A Story of Recovery:

Last Throw of the Dice


I lay strapped down on the operating table and looked up at the bright lamps and masked faces above me. In preparation for the major surgery I would undergo, I had been given no food for several days to clean out my gastro-intestinal system, and I was pumped full of antibiotics and sedatives. I was trembling uncontrollably and kept hearing my parents’ voices when they phoned me the night before. “Don’t do it!” they begged. “There must be some other way for you to lose weight.”

But nothing would stop me now! I was finally going to have the weight-loss surgery for which I had waited so long. My last thought as the anesthetic sent me spiraling down into a whirlpool of darkness was, “I don’t care if I die. I can’t go on living like this.”

I was 33 years old, with a husband and three small children, and I had been fighting my weight since I was a small child. I remember my first “diet” at age 11, which I had found in one of my mother’s magazines. It consisted solely of a flour product and some kind of spread. Needless to say, this “diet” actually caused me to gain weight, while leaving me feeling deprived and full of self-hatred and feelings of failure.

For the next 20 years I was like a hamster on a wheel, ceaselessly running, running, and getting nowhere. I tried diet after diet. I tried fasting. I tried hypnosis, intensive psychotherapy, and group therapy. I sought medical help and was given diuretics by one doctor, amphetamines by another, and antidepressants by a third. I sent away for a “magic” elastic band that was cinched around my belly that was supposed to curb one’s appetite. I tried acupuncture and wore a painful plastic device on one earlobe that was supposed to stimulate certain nerve endings and cut down one’s desire to eat. Nothing worked. At only 5’3” tall, I weighed 220 pounds. This surgery was my last throw of the dice.

I was in intensive care for three weeks after the surgery and then went home to live my new “softer, easier” life. I was given no medical guidance. I found that, after the bypass, I could eat anything I wanted, as much as I wanted, as often as I wanted, yet I was still able to lose 120 pounds in less than a year and fit into a size 8. This sounds like a food addict’s idea of heaven, but there was a dark side. I had to cope with uncontrollable diarrhea, hair loss, gallbladder problems, stomach pain, and severe muscle cramps. Finally after seven years, the doctors told me that I must have the bypass surgery reversed or I would die.

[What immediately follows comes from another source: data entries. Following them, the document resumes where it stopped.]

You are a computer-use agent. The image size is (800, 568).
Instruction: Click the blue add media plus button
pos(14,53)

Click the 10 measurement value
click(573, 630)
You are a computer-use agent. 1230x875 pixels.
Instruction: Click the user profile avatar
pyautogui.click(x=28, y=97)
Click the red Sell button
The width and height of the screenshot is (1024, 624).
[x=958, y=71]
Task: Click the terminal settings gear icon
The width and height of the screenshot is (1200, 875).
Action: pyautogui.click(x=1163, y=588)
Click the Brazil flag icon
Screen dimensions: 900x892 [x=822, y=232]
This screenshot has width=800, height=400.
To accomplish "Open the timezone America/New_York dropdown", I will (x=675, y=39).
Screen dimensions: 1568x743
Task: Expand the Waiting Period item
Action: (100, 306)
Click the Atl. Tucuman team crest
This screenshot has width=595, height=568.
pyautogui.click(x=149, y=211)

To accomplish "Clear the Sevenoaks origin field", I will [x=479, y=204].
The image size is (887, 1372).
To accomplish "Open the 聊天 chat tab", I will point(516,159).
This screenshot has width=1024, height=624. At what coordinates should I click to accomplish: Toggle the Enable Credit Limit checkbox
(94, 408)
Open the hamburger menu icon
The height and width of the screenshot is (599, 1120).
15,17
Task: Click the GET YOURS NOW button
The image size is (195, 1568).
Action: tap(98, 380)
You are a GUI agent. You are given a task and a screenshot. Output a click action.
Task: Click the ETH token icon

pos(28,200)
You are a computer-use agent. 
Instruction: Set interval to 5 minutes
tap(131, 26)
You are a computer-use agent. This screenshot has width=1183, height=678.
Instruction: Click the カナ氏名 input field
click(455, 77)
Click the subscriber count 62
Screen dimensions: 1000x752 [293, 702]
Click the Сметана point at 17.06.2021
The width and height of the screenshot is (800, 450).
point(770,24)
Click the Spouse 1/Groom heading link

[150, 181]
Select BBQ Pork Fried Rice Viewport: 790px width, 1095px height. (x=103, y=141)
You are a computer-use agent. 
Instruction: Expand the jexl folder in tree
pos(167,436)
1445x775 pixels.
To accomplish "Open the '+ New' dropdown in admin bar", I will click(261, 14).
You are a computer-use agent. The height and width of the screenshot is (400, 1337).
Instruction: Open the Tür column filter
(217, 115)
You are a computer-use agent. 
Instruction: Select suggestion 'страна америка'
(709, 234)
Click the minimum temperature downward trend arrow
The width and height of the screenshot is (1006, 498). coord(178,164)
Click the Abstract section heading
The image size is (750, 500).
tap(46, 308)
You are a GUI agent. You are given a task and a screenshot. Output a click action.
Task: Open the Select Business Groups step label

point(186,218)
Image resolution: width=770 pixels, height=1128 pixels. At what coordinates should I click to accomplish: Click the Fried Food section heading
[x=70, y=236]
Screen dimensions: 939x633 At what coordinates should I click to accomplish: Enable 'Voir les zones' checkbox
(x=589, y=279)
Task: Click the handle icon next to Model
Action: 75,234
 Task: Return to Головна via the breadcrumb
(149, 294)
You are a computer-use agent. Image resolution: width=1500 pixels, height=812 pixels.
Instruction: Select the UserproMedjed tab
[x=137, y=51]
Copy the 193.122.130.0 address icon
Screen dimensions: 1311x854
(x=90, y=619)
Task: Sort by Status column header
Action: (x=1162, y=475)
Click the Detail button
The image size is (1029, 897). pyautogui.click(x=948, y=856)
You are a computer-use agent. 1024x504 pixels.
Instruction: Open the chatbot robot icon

Somehow although older and weaker than before, I survived the surgery to reverse the bypass. I thought, in my ignorance, that I would still be able to eat as much as I wanted, but I still remember the horror of the next few months. The weight came roaring back like a tsunami. There was nothing I could do to control it. I soon gained back all of the weight I had lost, and more, ending up at 259 pounds. Furthermore, the two surgical incisions began to fail because of the huge weight gain, and hernias developed at the site. Again and again I was rushed into the hospital for surgery to try to repair the hernias and the previous incisions. Far from offering “a softer, easier way,” the weight loss surgery made my life into a living hell.

Finally at age 71, I saw a small ad in our local community newspaper and I went to my first FA meeting. I knew from the first moment that this was where I belonged. I have never wavered from that belief since then. I am a food addict. My program works. There is no magic out there—no softer, easier way.

I have now been in Program for three-and-a-half years, with two years of back-to-back abstinence. I am down to my goal weight. I have had no further recurrence of gastro-intestinal problems, no hernias, no heartburn, and no pain. I was a pre-diabetic, but my blood sugar is now in the low-normal range. My leukemia has been in Stage 1 remission for the past two years. I love my program, I love my fellows, and I love to do service.

Now at age 74, I have one simple message to share: There is hope, even for someone my age. There is hope, even for someone who spent 71 years chasing that “softer, easier way” and never finding it.

The hamster has finally found a way out of the cage. I don’t have to run, run, run on the wheel. All I have to do is work my program. I am free at last!